Well, Explorer inserts to clipboard also RTF formatted text and Excel works very fine with the barely public RTF file format.
Clipboard application interoperability goes to hell, HTML is not fully supported by the “Paste Special” feature available on both suites, and as usual Microsoft uses semi proprietary data formats to exchange informations between applications.
I think at least OpenOffice should improve its “Paste” feature simply adding support for HTML style attribute.
T2C can preserve correctly styles only implementing platform specific code for OpenOffice and Microsoft Office and I really hate write specific platform.
I’m considering other alternatives but I see only the darkness of C++, OLE and core dump…
July 18, 2009
Discontinue extensions support for some applications
Before publish new updates for my extensions I try to test them on every application declared supported on install.rdf, this is a very expensive activity when a specific extension runs on different kind of applications and versions.
I add support for a new application (e.g browser, email client, multimedia applet)
- when I use the application itself and I need the extension functionality on it
- when other users ask to me
Now I must decide to drop support for some applications and for specific versions to simplify my release tests cycle.
In some cases it’s easy to decide, for example Firefox 2.x is no longer supported by Mozilla and users continuing to use it are braves or simply fools.
Supporting SeaMonkey 1.x is very hard for me, no special technical problems SM is a very good product but I simply don’t use it.
Instead I’m a satisfied SeaMonkey 2.0 user since alpha1 version.
Supporting Flock, the “social” browser, is easy due to the fact is very compatible with Firefox 3.x but sometimes little differences caused me headaches.
I think to drop support for extensions not Flock centric considering the decision taken from its team last December
Komodo 4.x is no longer upgraded by ActiveState but many people continues to use it, Komodo has a commercial version, KomodoIDE, and not all users purchased the upgrade (me too) so it is very difficult to drop the very old 4.x architecture.

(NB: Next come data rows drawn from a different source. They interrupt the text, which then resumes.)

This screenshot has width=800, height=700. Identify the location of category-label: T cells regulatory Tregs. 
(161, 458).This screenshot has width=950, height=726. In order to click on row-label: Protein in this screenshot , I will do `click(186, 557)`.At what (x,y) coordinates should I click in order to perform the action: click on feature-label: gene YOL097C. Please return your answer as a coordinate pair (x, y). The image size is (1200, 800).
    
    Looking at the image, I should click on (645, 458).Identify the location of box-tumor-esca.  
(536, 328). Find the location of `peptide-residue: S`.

NVU is dead but many users continue to use it also if its sibling/son Kompozer should be strong preferred.
What specifically means “discontinue support”
I would to remove specific tricky code present in extensions to make them cleaner but this can be a bad solution, regressions are always possible so the cure can be worse than the disease…
Removing SeaMonkey 1.x support will make my extension build system cleaner no longer install.js, contents.rdf and informations present both in install.rdf and chrome.manifest, obviously I don’t discard support only to remove a couple of configuration files but I consider it another complication.
So, “discontinue support” for me means moving attention and energies on applications (and versions) I can test easily, on application I daily use, on applications I receive feedback from other users.